Several financial advisers have criticised the idea of increasing the state pension age to 75, saying people shouldn’t be asked to work forever.
The think tank Centre for Social Justice is proposing to increase the state pension age to 75 by 2035 – with an initial rise to 70 by 2028 – alongside a series of other proposals to support older workers.
Currently, the age at which individuals can claim their state pension is set to rise to 66 by 2020, 67 between 2026 and 2028, and 68 between 2044 and 2046.
But advisers have said it is too soon to change a system that is still being embedded.
Jon Page, director at Neon Financial Planning, said the life expectancy in the UK is currently 82 for women and 79 for men, so “asking people to pay into something for their entire working lives to receive payment back for a handful of years is hardly likely to go down well”.
He also noted that this was especially true for “a young generation who already do not trust or see the value in personal pensions”.
One of the arguments used by the think tank, chaired by Iain Duncan Smith MP, former secretary of state for Work and Pensions, was that the state pension bill has increased from £17bn in 1985/86 to £92bn in 2016/17, representing an increase from 3.9 to 4.6 per cent of GDP.

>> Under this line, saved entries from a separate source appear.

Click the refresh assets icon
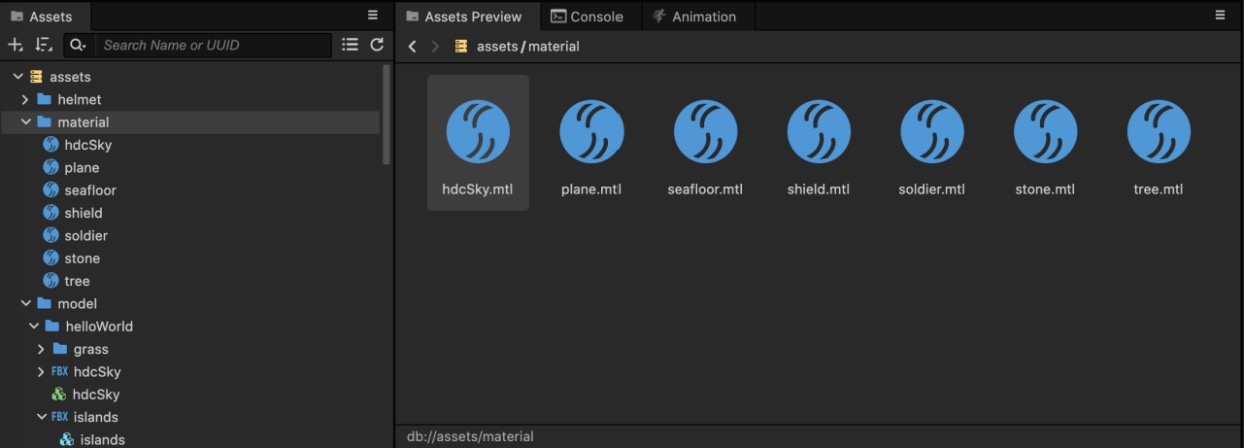1244x448 pixels. pyautogui.click(x=377, y=44)
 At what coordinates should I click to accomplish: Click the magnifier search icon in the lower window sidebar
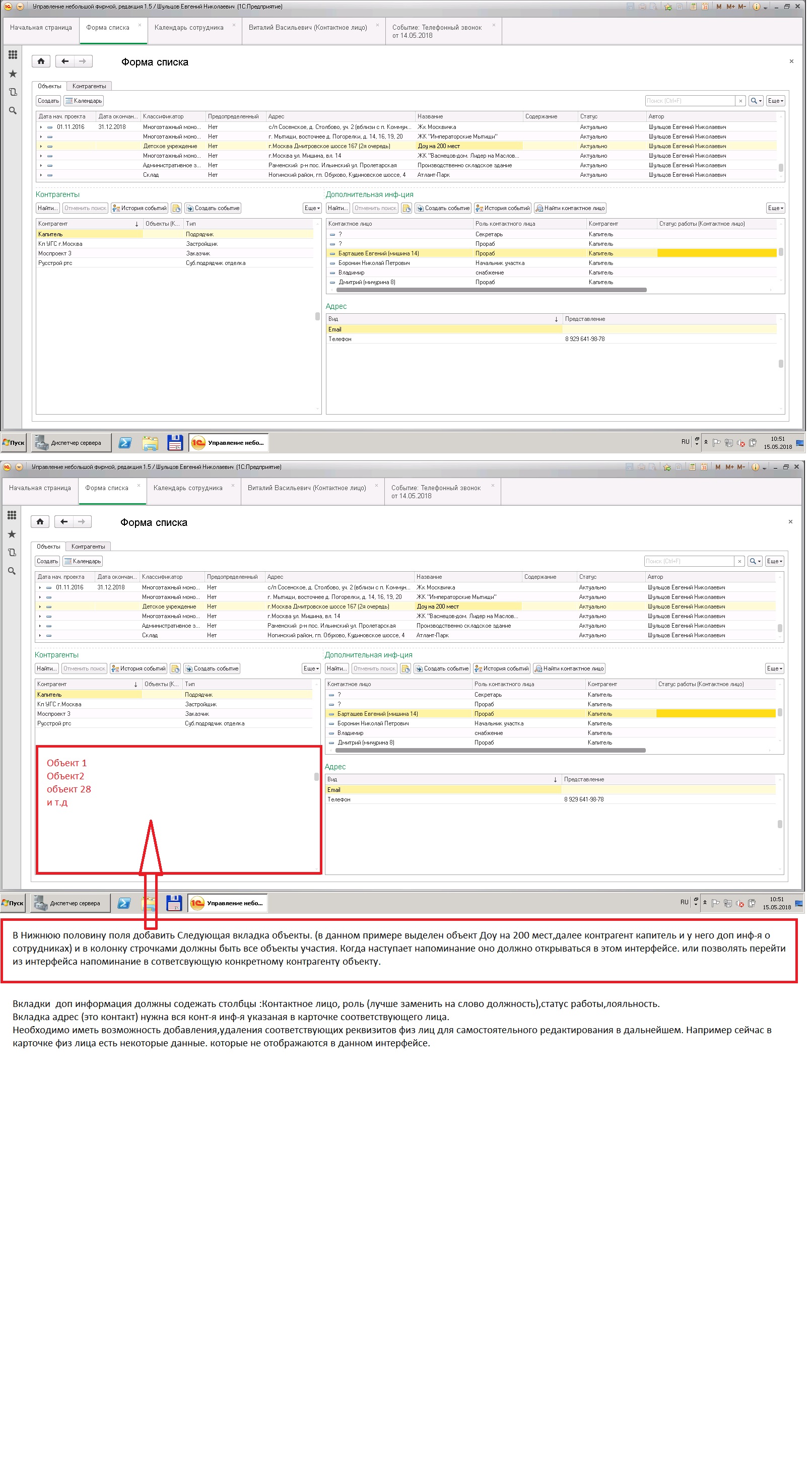[12, 571]
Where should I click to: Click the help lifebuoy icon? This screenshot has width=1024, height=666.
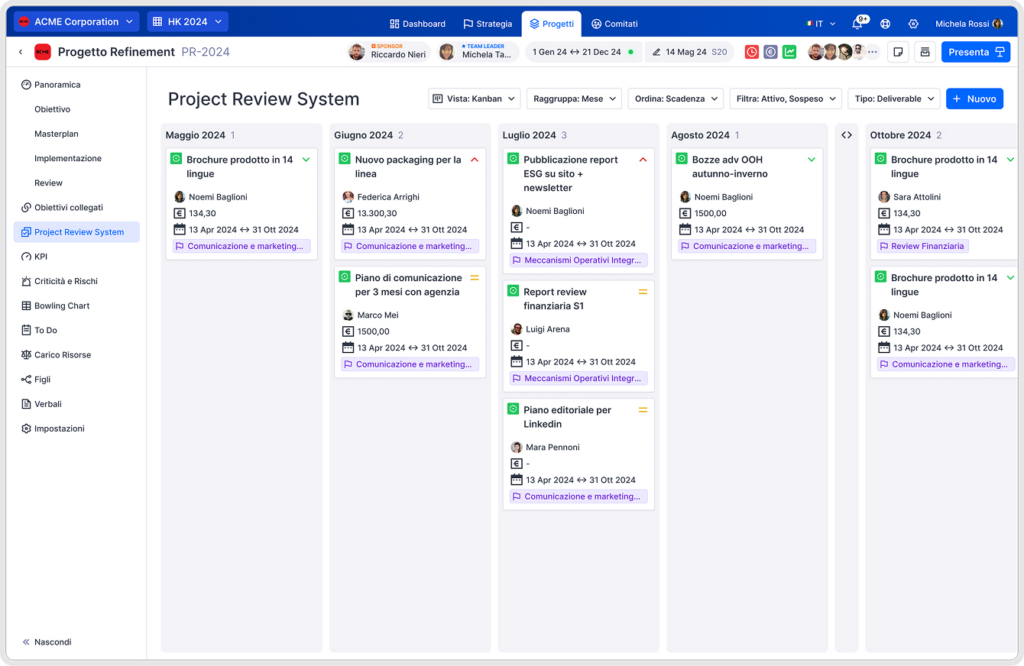click(885, 24)
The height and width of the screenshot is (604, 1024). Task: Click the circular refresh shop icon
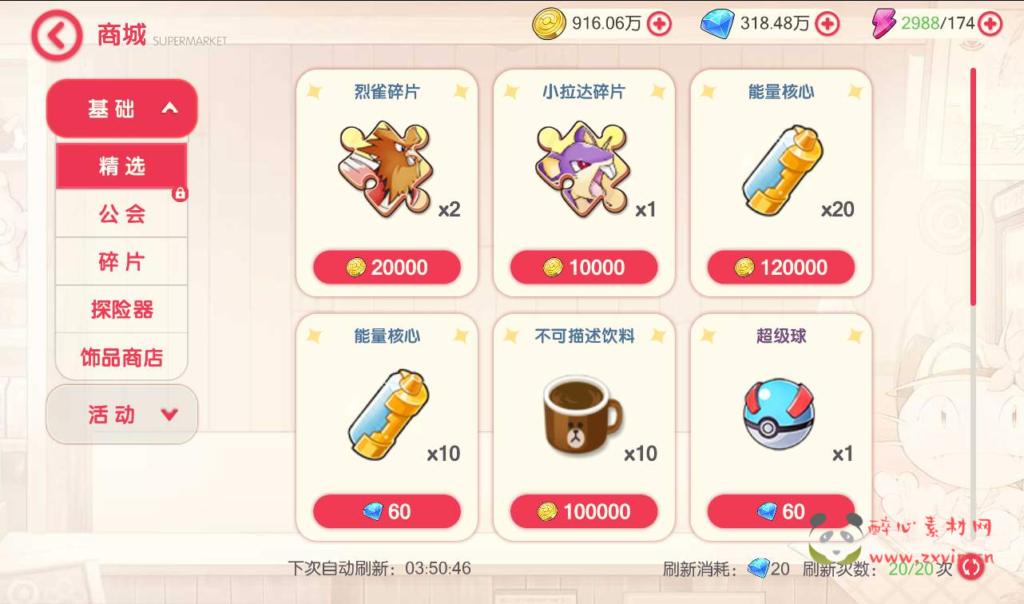971,567
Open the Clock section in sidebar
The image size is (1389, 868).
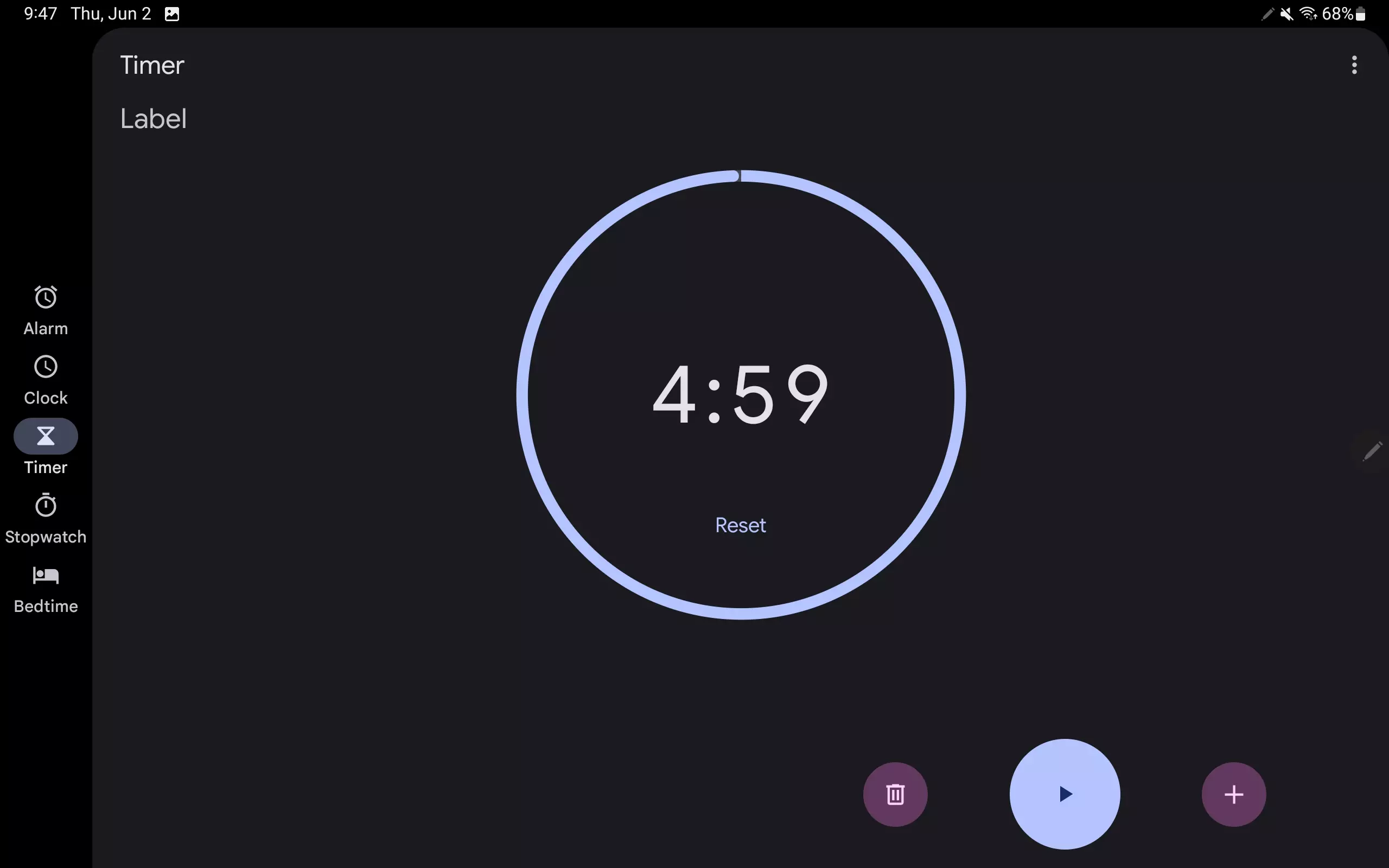pos(46,379)
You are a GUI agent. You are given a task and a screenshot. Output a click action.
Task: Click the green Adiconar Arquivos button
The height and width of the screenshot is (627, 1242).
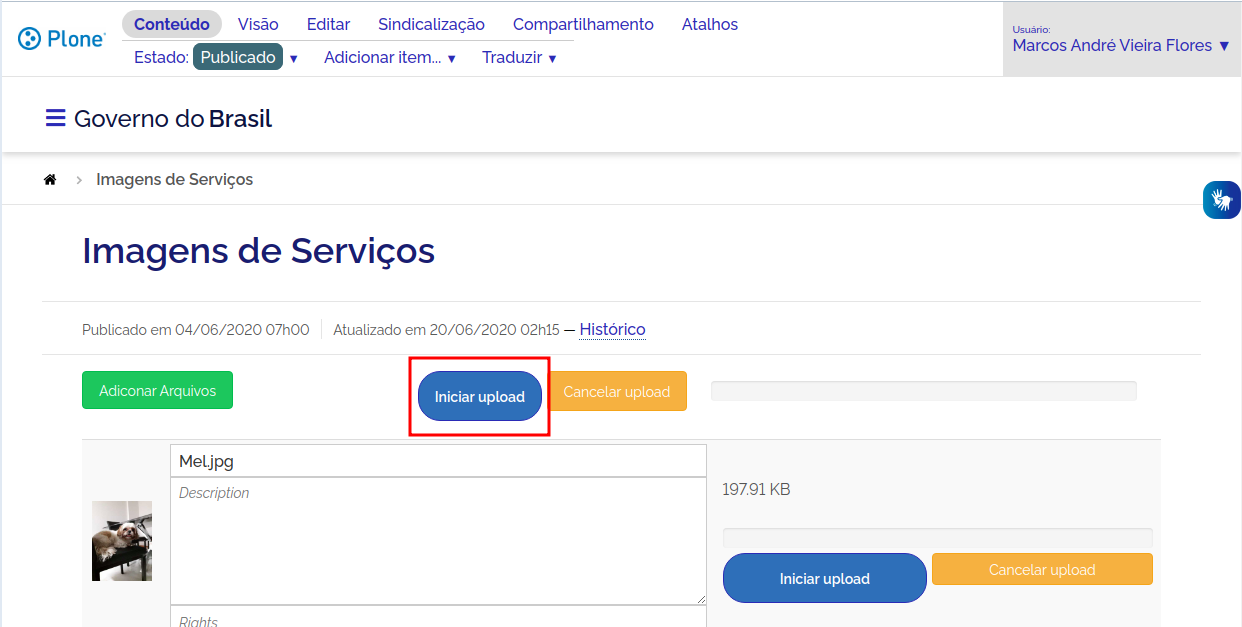pos(157,391)
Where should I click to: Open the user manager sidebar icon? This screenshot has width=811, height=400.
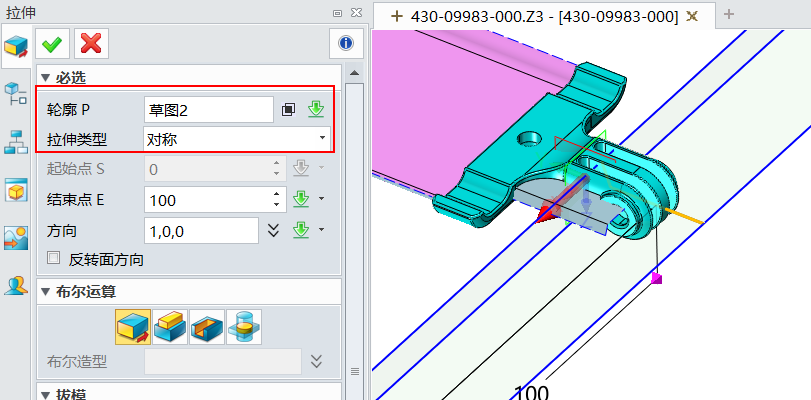point(15,286)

But Mr Page said if the current model is “really that unsustainable, then greater emphasis on making people more self-sufficient through financial education needs to start when people are young”.
Paul Stocks, financial services director at Dobson & Hodge, stressed there was a danger that savers would associate the state pension age increase with their workplace or personal pensions.
He noted that policy makers needed to be careful to ensure there “isn't a feeling of a two-tier state system, whereby those who feel they can't work any longer can't draw their state pension whilst there's others who don't want it yet and are happy to defer”.
Mr Stocks also said it felt like there was a desire to change a new system before it's even bedded in.
He said: “Auto enrolment is still new, relatively speaking, state pension ages are still to go up. Just another change to the, arguably already damaged, concept of pensions.”
Gem Durham, independent financial adviser at Obsidian, said increasing the state pension age to 75 in 16 years felt too soon, as people would have to figure out how to finance an extra £8,000 a year in today’s money, which “feels insurmountable”.
She questioned if this topic would maintain its momentum if a general election was called.
She said: “I’m looking forward to hearing what the other parties have to say about this report – it’s a problem that’s not going to go away but will be hugely unpopular with voters.”
Mike Lacey, partner at Berkshire-based financial adviser firm Bowman Pension Consulting, believes the state pension age will increase - despite the success of auto-enrolment – but not by as much as was suggested.